# Parse HLS persons notices

The overall goal is to "clean" notices by removing html, links, abreviations etc from the notices. 

In [1]:
import pandas as pd
import re
import geovpylib.database as db
from gmpykit.ipython import infos
import gmpykit as kit


eta = kit.Eta()
db.connect_yellow('switzerland_and_beyond', execute=True)

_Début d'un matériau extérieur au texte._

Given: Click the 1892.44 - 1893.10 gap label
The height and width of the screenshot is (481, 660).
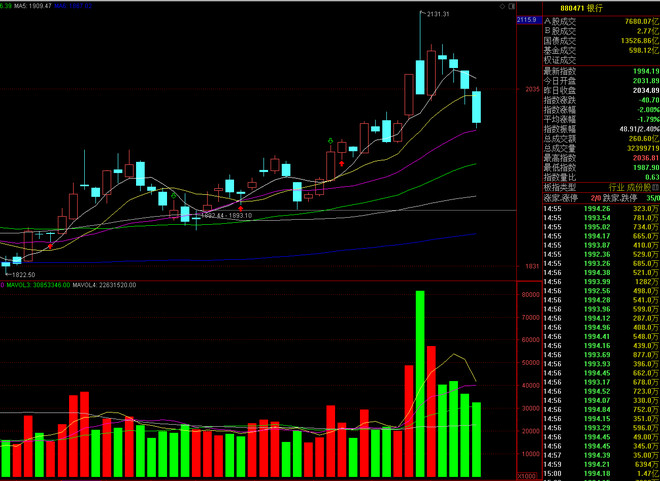Looking at the screenshot, I should click(226, 215).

[DB] Connecting to YELLOW database "switzerland_and_beyond" ... Connected!


## Fetch the data

In [2]:
persons = db.query('select * from hls.person')
infos(persons)

Shape:  (24966, 5) - extract:


Unnamed: 0,id,url,name,notice_html,notice
0,31,https://hls-dhs-dss.ch/fr/articles/023373,"Burckhardt, Emanuel","<span class=""hls-dnais"" locale=""fr"">25.11.1744...",Association fondée en 1933 par la congrégation...
1,47,https://hls-dhs-dss.ch/fr/articles/023622,"Dubois, René","<span class=""hls-dnais"" locale=""fr"">17.8.1905<...",Association fondée en 1933 par la congrégation...
2,72,https://hls-dhs-dss.ch/fr/articles/023462,"Cuénoud, Bernard","<span class=""hls-dnais"" locale=""fr"">2.3.1899</...",Association fondée en 1933 par la congrégation...
3,122,https://hls-dhs-dss.ch/fr/articles/023693,"Frey, Richard","<span class=""hls-dnais"" locale=""fr"">2.9.1894</...",Association fondée en 1933 par la congrégation...
4,151,https://hls-dhs-dss.ch/fr/articles/026041,"Gléresse, Joseph de","<span class=""hls-dnais"" locale=""fr"">6.12.1661<...",Association fondée en 1933 par la congrégation...


## Update the table

In [3]:
if "notice" not in persons.columns:
    db.connect_yellow('switzerland_and_beyond', execute=True)
    db.execute('alter table hls.person add notice varchar;')
    db.connect_yellow('switzerland_and_beyond', execute=False)

## Clean the HTML

In [4]:
def get_name(name):
    try: comma_index = name.index(', ')
    except: return name

    first = name[0:comma_index]
    second = name[comma_index + 1:]
    
    return second.strip() + ' ' + first.strip()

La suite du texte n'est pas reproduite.